### TEXTO EXTRAÍDO
....

Na era da creator economy, onde o conteúdo é rei e a influência é moeda, uma dura realidade emerge das sombras: toda a indústria foi construída para gerar retorno aos seus vários stakeholders, menos para os próprios creators.

Enquanto anunciantes, agências de publicidade, agências de influenciadores, agências de marketing de influência, plataformas e ferramentas batem suas metas, os creators são deixados às margens, recebendo apenas migalhas do bolo que ajudaram a assar. É hora de desvelarmos essa dinâmica desigual, que nos aponta (e alerta) para um único caminho possível: a adoção da “Creator Centricity“.

Desde os primórdios da publicidade, as marcas buscaram maneiras de alcançar e influenciar seu público-alvo, movimento que deu origem ao marketing de endosso. Com a ascensão das plataformas sociais, uma nova disciplina emergiu: o marketing de influência.

....

### LINHAS FORNECIDAS

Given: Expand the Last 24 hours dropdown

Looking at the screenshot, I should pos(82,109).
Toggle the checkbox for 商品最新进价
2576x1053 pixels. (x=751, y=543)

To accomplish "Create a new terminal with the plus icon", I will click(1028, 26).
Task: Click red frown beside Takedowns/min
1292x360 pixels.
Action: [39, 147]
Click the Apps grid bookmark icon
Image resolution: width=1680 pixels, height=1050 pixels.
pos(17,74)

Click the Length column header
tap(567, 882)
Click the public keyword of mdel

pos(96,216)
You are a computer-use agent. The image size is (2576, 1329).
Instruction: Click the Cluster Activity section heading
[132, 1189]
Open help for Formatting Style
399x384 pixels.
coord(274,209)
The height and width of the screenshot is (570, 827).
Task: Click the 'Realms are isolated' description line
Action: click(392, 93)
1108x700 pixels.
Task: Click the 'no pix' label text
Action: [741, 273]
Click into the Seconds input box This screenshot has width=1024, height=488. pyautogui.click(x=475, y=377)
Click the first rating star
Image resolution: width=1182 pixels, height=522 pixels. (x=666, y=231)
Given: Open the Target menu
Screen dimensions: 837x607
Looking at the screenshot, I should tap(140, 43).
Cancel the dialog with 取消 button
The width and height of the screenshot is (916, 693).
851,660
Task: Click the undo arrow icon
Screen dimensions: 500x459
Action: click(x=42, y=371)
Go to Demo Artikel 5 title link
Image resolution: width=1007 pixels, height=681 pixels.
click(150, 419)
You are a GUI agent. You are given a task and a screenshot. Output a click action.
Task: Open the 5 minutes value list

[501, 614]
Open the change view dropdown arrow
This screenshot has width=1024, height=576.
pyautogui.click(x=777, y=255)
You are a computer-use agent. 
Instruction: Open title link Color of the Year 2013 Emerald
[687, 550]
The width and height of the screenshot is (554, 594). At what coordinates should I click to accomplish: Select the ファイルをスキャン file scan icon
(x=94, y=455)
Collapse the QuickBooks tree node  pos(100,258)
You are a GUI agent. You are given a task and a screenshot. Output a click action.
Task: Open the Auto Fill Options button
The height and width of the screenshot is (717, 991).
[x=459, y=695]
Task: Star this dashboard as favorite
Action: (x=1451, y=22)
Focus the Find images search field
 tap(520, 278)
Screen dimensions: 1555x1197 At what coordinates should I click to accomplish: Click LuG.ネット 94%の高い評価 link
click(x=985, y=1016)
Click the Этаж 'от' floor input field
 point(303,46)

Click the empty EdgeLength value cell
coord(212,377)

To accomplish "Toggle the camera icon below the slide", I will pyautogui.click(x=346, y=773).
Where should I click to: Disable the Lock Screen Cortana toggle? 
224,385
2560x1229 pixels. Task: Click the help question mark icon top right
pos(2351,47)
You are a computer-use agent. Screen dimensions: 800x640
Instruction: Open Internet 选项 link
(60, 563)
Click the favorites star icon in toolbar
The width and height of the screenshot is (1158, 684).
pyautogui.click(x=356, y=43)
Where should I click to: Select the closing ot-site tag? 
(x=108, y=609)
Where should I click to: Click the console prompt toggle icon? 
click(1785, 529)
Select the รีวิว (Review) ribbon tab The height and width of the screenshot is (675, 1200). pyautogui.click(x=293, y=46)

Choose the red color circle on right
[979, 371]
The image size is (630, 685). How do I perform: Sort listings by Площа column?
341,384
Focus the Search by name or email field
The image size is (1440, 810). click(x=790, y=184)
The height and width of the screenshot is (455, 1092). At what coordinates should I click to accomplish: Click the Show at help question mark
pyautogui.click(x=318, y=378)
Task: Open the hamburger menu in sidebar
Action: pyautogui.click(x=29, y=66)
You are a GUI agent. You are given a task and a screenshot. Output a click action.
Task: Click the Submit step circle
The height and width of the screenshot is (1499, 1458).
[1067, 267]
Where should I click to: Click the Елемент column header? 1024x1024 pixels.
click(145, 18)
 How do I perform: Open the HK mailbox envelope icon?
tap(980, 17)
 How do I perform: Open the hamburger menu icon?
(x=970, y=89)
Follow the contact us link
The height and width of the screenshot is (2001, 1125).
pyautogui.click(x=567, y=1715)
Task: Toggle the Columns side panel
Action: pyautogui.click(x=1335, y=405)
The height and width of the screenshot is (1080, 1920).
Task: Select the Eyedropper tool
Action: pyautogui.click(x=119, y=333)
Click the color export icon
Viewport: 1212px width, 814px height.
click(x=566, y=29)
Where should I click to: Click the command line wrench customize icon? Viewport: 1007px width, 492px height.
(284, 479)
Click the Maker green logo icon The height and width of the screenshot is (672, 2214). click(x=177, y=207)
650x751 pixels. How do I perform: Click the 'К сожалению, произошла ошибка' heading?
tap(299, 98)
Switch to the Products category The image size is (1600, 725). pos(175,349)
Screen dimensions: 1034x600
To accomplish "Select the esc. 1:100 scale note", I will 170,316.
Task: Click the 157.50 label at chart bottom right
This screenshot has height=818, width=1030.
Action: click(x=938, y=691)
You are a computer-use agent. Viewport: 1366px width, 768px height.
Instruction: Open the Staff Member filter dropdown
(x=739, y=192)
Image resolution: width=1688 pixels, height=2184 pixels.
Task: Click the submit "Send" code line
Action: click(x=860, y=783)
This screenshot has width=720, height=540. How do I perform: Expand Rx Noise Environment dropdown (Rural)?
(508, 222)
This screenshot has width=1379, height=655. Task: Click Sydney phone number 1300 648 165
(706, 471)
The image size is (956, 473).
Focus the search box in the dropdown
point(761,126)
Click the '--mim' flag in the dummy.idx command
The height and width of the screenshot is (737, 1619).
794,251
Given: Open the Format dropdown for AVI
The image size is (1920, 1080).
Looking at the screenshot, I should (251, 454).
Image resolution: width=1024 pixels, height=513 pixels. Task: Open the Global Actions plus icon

....

### PROBLEMA CURTO
Transcreva sem alterações o trecho do texto sobre a creator economy que começa em "Enquanto anunciantes, agências" e segue até "marketing de influência.", inclusive.

### RESPOSTA ESCRITA
Enquanto anunciantes, agências de publicidade, agências de influenciadores, agências de marketing de influência, plataformas e ferramentas batem suas metas, os creators são deixados às margens, recebendo apenas migalhas do bolo que ajudaram a assar. É hora de desvelarmos essa dinâmica desigual, que nos aponta (e alerta) para um único caminho possível: a adoção da “Creator Centricity“.

Desde os primórdios da publicidade, as marcas buscaram maneiras de alcançar e influenciar seu público-alvo, movimento que deu origem ao marketing de endosso. Com a ascensão das plataformas sociais, uma nova disciplina emergiu: o marketing de influência.